== Requirements ==
Reproduce the following data verbatim, line for line.

[Excerpt from a dataset]
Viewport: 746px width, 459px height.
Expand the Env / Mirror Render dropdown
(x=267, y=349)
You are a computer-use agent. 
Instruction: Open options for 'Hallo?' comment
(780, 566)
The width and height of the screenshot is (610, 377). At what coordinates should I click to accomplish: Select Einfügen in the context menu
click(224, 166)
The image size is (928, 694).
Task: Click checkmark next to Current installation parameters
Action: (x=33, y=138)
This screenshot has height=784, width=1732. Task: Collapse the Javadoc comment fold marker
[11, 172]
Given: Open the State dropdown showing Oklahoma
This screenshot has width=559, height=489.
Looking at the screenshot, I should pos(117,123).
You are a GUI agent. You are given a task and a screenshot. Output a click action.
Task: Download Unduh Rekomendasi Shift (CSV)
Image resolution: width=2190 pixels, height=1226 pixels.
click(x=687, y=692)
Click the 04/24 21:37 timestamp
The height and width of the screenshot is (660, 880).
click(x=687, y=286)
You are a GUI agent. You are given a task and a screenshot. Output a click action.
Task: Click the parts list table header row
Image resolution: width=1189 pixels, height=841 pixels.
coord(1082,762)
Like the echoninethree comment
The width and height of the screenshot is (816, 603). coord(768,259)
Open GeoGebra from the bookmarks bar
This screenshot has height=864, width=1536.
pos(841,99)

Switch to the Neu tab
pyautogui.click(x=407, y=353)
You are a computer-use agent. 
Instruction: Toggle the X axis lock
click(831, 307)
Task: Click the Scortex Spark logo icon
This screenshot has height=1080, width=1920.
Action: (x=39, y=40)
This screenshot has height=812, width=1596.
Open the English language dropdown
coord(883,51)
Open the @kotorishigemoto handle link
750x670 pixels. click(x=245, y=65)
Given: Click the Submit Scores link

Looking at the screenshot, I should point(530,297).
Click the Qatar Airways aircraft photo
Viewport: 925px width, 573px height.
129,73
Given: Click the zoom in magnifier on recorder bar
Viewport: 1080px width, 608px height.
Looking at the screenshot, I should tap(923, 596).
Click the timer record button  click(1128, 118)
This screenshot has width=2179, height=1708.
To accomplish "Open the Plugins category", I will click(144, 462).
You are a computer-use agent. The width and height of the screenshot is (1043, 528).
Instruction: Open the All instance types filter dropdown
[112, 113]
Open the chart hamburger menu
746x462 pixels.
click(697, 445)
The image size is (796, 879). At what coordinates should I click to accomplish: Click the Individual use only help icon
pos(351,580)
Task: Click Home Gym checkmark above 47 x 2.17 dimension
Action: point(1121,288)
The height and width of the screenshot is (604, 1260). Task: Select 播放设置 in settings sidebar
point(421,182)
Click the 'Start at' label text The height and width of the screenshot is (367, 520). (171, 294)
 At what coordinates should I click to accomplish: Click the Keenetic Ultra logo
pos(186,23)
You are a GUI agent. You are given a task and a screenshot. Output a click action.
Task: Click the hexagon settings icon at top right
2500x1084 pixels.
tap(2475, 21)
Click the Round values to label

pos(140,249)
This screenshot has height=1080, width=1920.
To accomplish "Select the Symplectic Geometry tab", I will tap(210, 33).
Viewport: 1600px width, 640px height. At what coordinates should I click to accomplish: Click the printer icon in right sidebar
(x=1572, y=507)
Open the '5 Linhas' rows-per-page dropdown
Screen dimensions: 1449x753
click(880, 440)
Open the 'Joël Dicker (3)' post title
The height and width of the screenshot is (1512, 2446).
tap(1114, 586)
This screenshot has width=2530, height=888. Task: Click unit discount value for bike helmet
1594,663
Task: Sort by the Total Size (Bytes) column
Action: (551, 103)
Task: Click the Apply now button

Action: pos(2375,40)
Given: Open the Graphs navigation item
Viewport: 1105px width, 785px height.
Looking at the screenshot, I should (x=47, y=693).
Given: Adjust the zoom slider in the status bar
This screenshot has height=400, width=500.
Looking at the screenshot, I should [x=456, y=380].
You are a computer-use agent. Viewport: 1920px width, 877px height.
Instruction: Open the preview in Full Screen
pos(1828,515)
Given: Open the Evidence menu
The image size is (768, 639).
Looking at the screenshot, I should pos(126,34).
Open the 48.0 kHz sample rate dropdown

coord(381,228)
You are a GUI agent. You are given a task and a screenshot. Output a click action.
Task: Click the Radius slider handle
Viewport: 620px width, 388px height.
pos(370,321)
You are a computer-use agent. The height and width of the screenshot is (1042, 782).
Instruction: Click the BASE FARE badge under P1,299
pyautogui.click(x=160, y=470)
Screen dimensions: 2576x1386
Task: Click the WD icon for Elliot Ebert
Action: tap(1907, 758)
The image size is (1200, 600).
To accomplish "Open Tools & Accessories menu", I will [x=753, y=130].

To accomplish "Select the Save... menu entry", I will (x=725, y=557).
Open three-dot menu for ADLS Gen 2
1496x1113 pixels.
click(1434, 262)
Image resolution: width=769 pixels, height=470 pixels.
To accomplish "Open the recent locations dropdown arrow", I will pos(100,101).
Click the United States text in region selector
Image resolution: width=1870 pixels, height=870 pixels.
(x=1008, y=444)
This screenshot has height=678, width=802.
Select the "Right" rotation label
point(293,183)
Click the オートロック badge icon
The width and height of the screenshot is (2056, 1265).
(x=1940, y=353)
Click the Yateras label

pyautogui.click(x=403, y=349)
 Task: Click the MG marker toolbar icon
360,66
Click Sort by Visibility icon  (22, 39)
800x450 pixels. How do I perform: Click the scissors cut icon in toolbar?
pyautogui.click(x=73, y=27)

== Task response ==
Viewport: 746px width, 459px height.
Expand the Env / Mirror Render dropdown
(x=267, y=349)
You are a computer-use agent. 
Instruction: Open options for 'Hallo?' comment
(780, 566)
The width and height of the screenshot is (610, 377). At what coordinates should I click to accomplish: Select Einfügen in the context menu
click(224, 166)
The image size is (928, 694).
Task: Click checkmark next to Current installation parameters
Action: (x=33, y=138)
This screenshot has height=784, width=1732. Task: Collapse the Javadoc comment fold marker
[11, 172]
Given: Open the State dropdown showing Oklahoma
This screenshot has width=559, height=489.
Looking at the screenshot, I should pos(117,123).
You are a GUI agent. You are given a task and a screenshot. Output a click action.
Task: Download Unduh Rekomendasi Shift (CSV)
Image resolution: width=2190 pixels, height=1226 pixels.
click(x=687, y=692)
Click the 04/24 21:37 timestamp
The height and width of the screenshot is (660, 880).
click(x=687, y=286)
You are a GUI agent. You are given a task and a screenshot. Output a click action.
Task: Click the parts list table header row
Image resolution: width=1189 pixels, height=841 pixels.
coord(1082,762)
Like the echoninethree comment
The width and height of the screenshot is (816, 603). coord(768,259)
Open GeoGebra from the bookmarks bar
This screenshot has height=864, width=1536.
pos(841,99)

Switch to the Neu tab
pyautogui.click(x=407, y=353)
You are a computer-use agent. 
Instruction: Toggle the X axis lock
click(831, 307)
Task: Click the Scortex Spark logo icon
This screenshot has height=1080, width=1920.
Action: (x=39, y=40)
This screenshot has height=812, width=1596.
Open the English language dropdown
coord(883,51)
Open the @kotorishigemoto handle link
750x670 pixels. click(x=245, y=65)
Given: Click the Submit Scores link

Looking at the screenshot, I should point(530,297).
Click the Qatar Airways aircraft photo
Viewport: 925px width, 573px height.
129,73
Given: Click the zoom in magnifier on recorder bar
Viewport: 1080px width, 608px height.
Looking at the screenshot, I should tap(923, 596).
Click the timer record button  click(1128, 118)
This screenshot has width=2179, height=1708.
To accomplish "Open the Plugins category", I will click(144, 462).
You are a computer-use agent. The width and height of the screenshot is (1043, 528).
Instruction: Open the All instance types filter dropdown
[112, 113]
Open the chart hamburger menu
746x462 pixels.
click(697, 445)
The image size is (796, 879). At what coordinates should I click to accomplish: Click the Individual use only help icon
pos(351,580)
Task: Click Home Gym checkmark above 47 x 2.17 dimension
Action: point(1121,288)
The height and width of the screenshot is (604, 1260). Task: Select 播放设置 in settings sidebar
point(421,182)
Click the 'Start at' label text The height and width of the screenshot is (367, 520). (171, 294)
 At what coordinates should I click to accomplish: Click the Keenetic Ultra logo
pos(186,23)
You are a GUI agent. You are given a task and a screenshot. Output a click action.
Task: Click the hexagon settings icon at top right
2500x1084 pixels.
tap(2475, 21)
Click the Round values to label

pos(140,249)
This screenshot has height=1080, width=1920.
To accomplish "Select the Symplectic Geometry tab", I will tap(210, 33).
Viewport: 1600px width, 640px height. At what coordinates should I click to accomplish: Click the printer icon in right sidebar
(x=1572, y=507)
Open the '5 Linhas' rows-per-page dropdown
Screen dimensions: 1449x753
click(880, 440)
Open the 'Joël Dicker (3)' post title
The height and width of the screenshot is (1512, 2446).
tap(1114, 586)
This screenshot has width=2530, height=888. Task: Click unit discount value for bike helmet
1594,663
Task: Sort by the Total Size (Bytes) column
Action: (551, 103)
Task: Click the Apply now button

Action: pos(2375,40)
Given: Open the Graphs navigation item
Viewport: 1105px width, 785px height.
Looking at the screenshot, I should (x=47, y=693).
Given: Adjust the zoom slider in the status bar
This screenshot has height=400, width=500.
Looking at the screenshot, I should [x=456, y=380].
You are a computer-use agent. Viewport: 1920px width, 877px height.
Instruction: Open the preview in Full Screen
pos(1828,515)
Given: Open the Evidence menu
The image size is (768, 639).
Looking at the screenshot, I should pos(126,34).
Open the 48.0 kHz sample rate dropdown

coord(381,228)
You are a GUI agent. You are given a task and a screenshot. Output a click action.
Task: Click the Radius slider handle
Viewport: 620px width, 388px height.
pos(370,321)
You are a computer-use agent. The height and width of the screenshot is (1042, 782).
Instruction: Click the BASE FARE badge under P1,299
pyautogui.click(x=160, y=470)
Screen dimensions: 2576x1386
Task: Click the WD icon for Elliot Ebert
Action: tap(1907, 758)
The image size is (1200, 600).
To accomplish "Open Tools & Accessories menu", I will [x=753, y=130].

To accomplish "Select the Save... menu entry", I will (x=725, y=557).
Open three-dot menu for ADLS Gen 2
1496x1113 pixels.
click(1434, 262)
Image resolution: width=769 pixels, height=470 pixels.
To accomplish "Open the recent locations dropdown arrow", I will pos(100,101).
Click the United States text in region selector
Image resolution: width=1870 pixels, height=870 pixels.
(x=1008, y=444)
This screenshot has height=678, width=802.
Select the "Right" rotation label
point(293,183)
Click the オートロック badge icon
The width and height of the screenshot is (2056, 1265).
(x=1940, y=353)
Click the Yateras label

pyautogui.click(x=403, y=349)
 Task: Click the MG marker toolbar icon
360,66
Click Sort by Visibility icon  (22, 39)
800x450 pixels. How do I perform: Click the scissors cut icon in toolbar?
pyautogui.click(x=73, y=27)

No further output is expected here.